## [The data]

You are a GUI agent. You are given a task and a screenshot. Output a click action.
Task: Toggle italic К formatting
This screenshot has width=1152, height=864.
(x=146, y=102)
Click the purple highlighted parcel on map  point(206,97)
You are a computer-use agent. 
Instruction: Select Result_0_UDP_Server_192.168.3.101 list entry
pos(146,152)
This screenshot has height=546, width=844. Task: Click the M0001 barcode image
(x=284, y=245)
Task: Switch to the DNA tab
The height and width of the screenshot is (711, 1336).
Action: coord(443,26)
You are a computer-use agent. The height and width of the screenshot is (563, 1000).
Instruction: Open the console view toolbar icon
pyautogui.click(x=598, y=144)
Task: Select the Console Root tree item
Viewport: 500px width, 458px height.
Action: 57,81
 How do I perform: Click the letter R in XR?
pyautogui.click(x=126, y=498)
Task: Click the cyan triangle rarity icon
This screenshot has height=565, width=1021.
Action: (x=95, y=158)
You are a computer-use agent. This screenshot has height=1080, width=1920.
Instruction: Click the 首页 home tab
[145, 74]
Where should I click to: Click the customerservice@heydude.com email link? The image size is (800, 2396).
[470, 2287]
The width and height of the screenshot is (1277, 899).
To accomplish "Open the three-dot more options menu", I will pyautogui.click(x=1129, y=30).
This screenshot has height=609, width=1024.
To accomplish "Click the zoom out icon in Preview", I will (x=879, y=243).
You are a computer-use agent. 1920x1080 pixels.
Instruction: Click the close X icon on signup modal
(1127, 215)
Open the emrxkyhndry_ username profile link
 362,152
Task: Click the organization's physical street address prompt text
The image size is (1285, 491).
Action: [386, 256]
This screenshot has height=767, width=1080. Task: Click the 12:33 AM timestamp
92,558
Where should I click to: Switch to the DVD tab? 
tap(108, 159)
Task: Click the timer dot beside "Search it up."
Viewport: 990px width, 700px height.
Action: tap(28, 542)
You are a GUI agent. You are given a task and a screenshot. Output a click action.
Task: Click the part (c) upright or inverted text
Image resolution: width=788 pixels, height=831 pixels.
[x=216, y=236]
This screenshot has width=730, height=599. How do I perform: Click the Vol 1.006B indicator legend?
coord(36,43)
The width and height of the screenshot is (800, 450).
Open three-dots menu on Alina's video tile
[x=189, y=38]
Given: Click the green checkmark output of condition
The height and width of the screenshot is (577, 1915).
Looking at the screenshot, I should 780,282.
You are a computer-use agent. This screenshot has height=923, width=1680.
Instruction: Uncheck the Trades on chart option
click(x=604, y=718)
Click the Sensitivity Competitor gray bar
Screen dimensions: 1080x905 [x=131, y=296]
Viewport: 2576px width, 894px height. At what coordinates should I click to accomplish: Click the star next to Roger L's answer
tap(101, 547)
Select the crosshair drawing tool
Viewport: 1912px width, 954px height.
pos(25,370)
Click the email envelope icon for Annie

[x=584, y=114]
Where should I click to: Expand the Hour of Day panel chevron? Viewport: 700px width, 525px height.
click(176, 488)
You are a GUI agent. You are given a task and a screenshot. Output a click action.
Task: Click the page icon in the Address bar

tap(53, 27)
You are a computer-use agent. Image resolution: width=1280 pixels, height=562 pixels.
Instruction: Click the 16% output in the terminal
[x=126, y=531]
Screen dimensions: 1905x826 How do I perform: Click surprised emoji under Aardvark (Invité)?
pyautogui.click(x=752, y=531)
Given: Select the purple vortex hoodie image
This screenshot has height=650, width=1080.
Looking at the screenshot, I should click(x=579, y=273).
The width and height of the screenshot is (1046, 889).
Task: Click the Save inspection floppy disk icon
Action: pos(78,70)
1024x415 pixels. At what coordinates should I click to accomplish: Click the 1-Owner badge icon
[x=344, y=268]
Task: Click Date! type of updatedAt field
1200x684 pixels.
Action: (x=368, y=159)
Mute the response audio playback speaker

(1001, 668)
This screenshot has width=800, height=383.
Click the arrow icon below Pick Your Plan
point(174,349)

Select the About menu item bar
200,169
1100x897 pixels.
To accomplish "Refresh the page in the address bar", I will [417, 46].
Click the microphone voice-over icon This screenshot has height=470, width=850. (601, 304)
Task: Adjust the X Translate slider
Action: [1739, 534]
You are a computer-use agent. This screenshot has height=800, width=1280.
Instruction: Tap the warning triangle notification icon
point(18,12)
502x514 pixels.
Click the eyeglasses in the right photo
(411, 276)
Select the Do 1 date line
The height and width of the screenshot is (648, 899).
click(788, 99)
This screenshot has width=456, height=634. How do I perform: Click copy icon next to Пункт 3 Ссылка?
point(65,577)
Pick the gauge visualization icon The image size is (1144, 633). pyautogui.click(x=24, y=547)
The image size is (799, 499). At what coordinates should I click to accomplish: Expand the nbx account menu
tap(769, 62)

## [Work item]
Set the records down again in full, exactly as they read.

## [Expected answer]
You are a GUI agent. You are given a task and a screenshot. Output a click action.
Task: Toggle italic К formatting
This screenshot has width=1152, height=864.
(x=146, y=102)
Click the purple highlighted parcel on map  point(206,97)
You are a computer-use agent. 
Instruction: Select Result_0_UDP_Server_192.168.3.101 list entry
pos(146,152)
This screenshot has height=546, width=844. Task: Click the M0001 barcode image
(x=284, y=245)
Task: Switch to the DNA tab
The height and width of the screenshot is (711, 1336).
Action: coord(443,26)
You are a computer-use agent. The height and width of the screenshot is (563, 1000).
Instruction: Open the console view toolbar icon
pyautogui.click(x=598, y=144)
Task: Select the Console Root tree item
Viewport: 500px width, 458px height.
Action: 57,81
 How do I perform: Click the letter R in XR?
pyautogui.click(x=126, y=498)
Task: Click the cyan triangle rarity icon
This screenshot has height=565, width=1021.
Action: (x=95, y=158)
You are a computer-use agent. This screenshot has height=1080, width=1920.
Instruction: Click the 首页 home tab
[145, 74]
Where should I click to: Click the customerservice@heydude.com email link? The image size is (800, 2396).
[470, 2287]
The width and height of the screenshot is (1277, 899).
To accomplish "Open the three-dot more options menu", I will pyautogui.click(x=1129, y=30).
This screenshot has height=609, width=1024.
To accomplish "Click the zoom out icon in Preview", I will (x=879, y=243).
You are a computer-use agent. 1920x1080 pixels.
Instruction: Click the close X icon on signup modal
(1127, 215)
Open the emrxkyhndry_ username profile link
 362,152
Task: Click the organization's physical street address prompt text
The image size is (1285, 491).
Action: [386, 256]
This screenshot has height=767, width=1080. Task: Click the 12:33 AM timestamp
92,558
Where should I click to: Switch to the DVD tab? 
tap(108, 159)
Task: Click the timer dot beside "Search it up."
Viewport: 990px width, 700px height.
Action: tap(28, 542)
You are a GUI agent. You are given a task and a screenshot. Output a click action.
Task: Click the part (c) upright or inverted text
Image resolution: width=788 pixels, height=831 pixels.
[x=216, y=236]
This screenshot has width=730, height=599. How do I perform: Click the Vol 1.006B indicator legend?
coord(36,43)
The width and height of the screenshot is (800, 450).
Open three-dots menu on Alina's video tile
[x=189, y=38]
Given: Click the green checkmark output of condition
The height and width of the screenshot is (577, 1915).
Looking at the screenshot, I should 780,282.
You are a computer-use agent. This screenshot has height=923, width=1680.
Instruction: Uncheck the Trades on chart option
click(x=604, y=718)
Click the Sensitivity Competitor gray bar
Screen dimensions: 1080x905 [x=131, y=296]
Viewport: 2576px width, 894px height. At what coordinates should I click to accomplish: Click the star next to Roger L's answer
tap(101, 547)
Select the crosshair drawing tool
Viewport: 1912px width, 954px height.
pos(25,370)
Click the email envelope icon for Annie

[x=584, y=114]
Where should I click to: Expand the Hour of Day panel chevron? Viewport: 700px width, 525px height.
click(176, 488)
You are a GUI agent. You are given a task and a screenshot. Output a click action.
Task: Click the page icon in the Address bar

tap(53, 27)
You are a computer-use agent. Image resolution: width=1280 pixels, height=562 pixels.
Instruction: Click the 16% output in the terminal
[x=126, y=531]
Screen dimensions: 1905x826 How do I perform: Click surprised emoji under Aardvark (Invité)?
pyautogui.click(x=752, y=531)
Given: Select the purple vortex hoodie image
This screenshot has height=650, width=1080.
Looking at the screenshot, I should click(x=579, y=273).
The width and height of the screenshot is (1046, 889).
Task: Click the Save inspection floppy disk icon
Action: pos(78,70)
1024x415 pixels. At what coordinates should I click to accomplish: Click the 1-Owner badge icon
[x=344, y=268]
Task: Click Date! type of updatedAt field
1200x684 pixels.
Action: (x=368, y=159)
Mute the response audio playback speaker

(1001, 668)
This screenshot has width=800, height=383.
Click the arrow icon below Pick Your Plan
point(174,349)

Select the About menu item bar
200,169
1100x897 pixels.
To accomplish "Refresh the page in the address bar", I will [417, 46].
Click the microphone voice-over icon This screenshot has height=470, width=850. (601, 304)
Task: Adjust the X Translate slider
Action: [1739, 534]
You are a computer-use agent. This screenshot has height=800, width=1280.
Instruction: Tap the warning triangle notification icon
point(18,12)
502x514 pixels.
Click the eyeglasses in the right photo
(411, 276)
Select the Do 1 date line
The height and width of the screenshot is (648, 899).
click(788, 99)
This screenshot has width=456, height=634. How do I perform: Click copy icon next to Пункт 3 Ссылка?
point(65,577)
Pick the gauge visualization icon The image size is (1144, 633). pyautogui.click(x=24, y=547)
The image size is (799, 499). At what coordinates should I click to accomplish: Expand the nbx account menu
tap(769, 62)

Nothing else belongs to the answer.